__Text block__:
My research addresses a shared challenge across different domains: AI systems that must reason reliably under uncertainty, adversarial conditions, and compositional complexity. I work across security, privacy, multi-agent RL, and graph-structured representations — unified by a focus on failure modes that only appear in realistic, multi-component environments.


Publications

✅ Published

Hierarchical Graph Representation for Multi-Chain Blockchain Routing
Tirth Joshi, Honggang Wang
IEEE ICNC 2026 — Invited Paper, Main Program · PDF

Existing DeFi routing models treat assets as flat objects, ignoring that many digital assets are compositionally built from others — LP shares, vault tokens, and wrapped assets all require prerequisite holdings. This paper formalizes cross-chain routing as a hierarchical sequential optimization problem over AND/OR dependency graphs, where “OR” nodes represent choices (swaps) and “AND” nodes represent requirements (multi-asset construction). The proposed GHP algorithm exploits the empirical observation that dependency chains in real DeFi systems are shallow, enabling near-optimal routing 8× faster than exact methods, with solutions within 5% of optimal across tens of thousands of tokens on dozens of chains.

__Exercise goal__:
According to the research statement, how much faster than exact methods is the GHP algorithm's routing?

__Available data__:

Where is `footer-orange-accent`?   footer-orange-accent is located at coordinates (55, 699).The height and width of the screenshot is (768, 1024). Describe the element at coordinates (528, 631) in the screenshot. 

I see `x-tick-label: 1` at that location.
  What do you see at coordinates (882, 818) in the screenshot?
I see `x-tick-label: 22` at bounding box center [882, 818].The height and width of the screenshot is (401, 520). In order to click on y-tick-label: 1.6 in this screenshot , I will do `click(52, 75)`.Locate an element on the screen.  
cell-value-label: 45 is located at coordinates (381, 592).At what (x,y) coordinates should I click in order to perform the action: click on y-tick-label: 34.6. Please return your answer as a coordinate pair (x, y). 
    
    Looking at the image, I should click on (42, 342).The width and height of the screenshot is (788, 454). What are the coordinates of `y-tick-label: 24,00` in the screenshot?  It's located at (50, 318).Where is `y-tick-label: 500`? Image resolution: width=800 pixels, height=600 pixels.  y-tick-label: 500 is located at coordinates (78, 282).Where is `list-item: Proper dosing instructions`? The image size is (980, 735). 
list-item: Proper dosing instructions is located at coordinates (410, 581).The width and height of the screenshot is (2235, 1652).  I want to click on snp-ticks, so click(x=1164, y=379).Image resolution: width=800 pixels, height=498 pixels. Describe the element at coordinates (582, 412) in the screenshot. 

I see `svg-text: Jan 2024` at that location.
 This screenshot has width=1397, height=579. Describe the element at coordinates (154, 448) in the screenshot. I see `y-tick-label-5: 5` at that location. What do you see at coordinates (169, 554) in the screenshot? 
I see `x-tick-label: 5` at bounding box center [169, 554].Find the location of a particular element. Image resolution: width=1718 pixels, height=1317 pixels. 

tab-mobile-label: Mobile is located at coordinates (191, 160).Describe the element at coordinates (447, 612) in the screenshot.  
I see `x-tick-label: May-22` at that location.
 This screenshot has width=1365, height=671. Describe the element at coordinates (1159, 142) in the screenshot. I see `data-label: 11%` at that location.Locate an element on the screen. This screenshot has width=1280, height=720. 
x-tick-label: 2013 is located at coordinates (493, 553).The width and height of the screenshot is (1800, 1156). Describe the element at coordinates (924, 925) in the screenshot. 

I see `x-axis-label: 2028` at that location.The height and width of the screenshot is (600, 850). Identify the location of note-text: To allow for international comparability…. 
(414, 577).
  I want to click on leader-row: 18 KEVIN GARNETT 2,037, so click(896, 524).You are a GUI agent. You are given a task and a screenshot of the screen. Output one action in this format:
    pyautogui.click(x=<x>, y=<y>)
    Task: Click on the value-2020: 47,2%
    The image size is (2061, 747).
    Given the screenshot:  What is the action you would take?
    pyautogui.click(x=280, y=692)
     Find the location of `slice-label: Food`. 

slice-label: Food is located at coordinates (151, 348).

__Expected answer__:
8× faster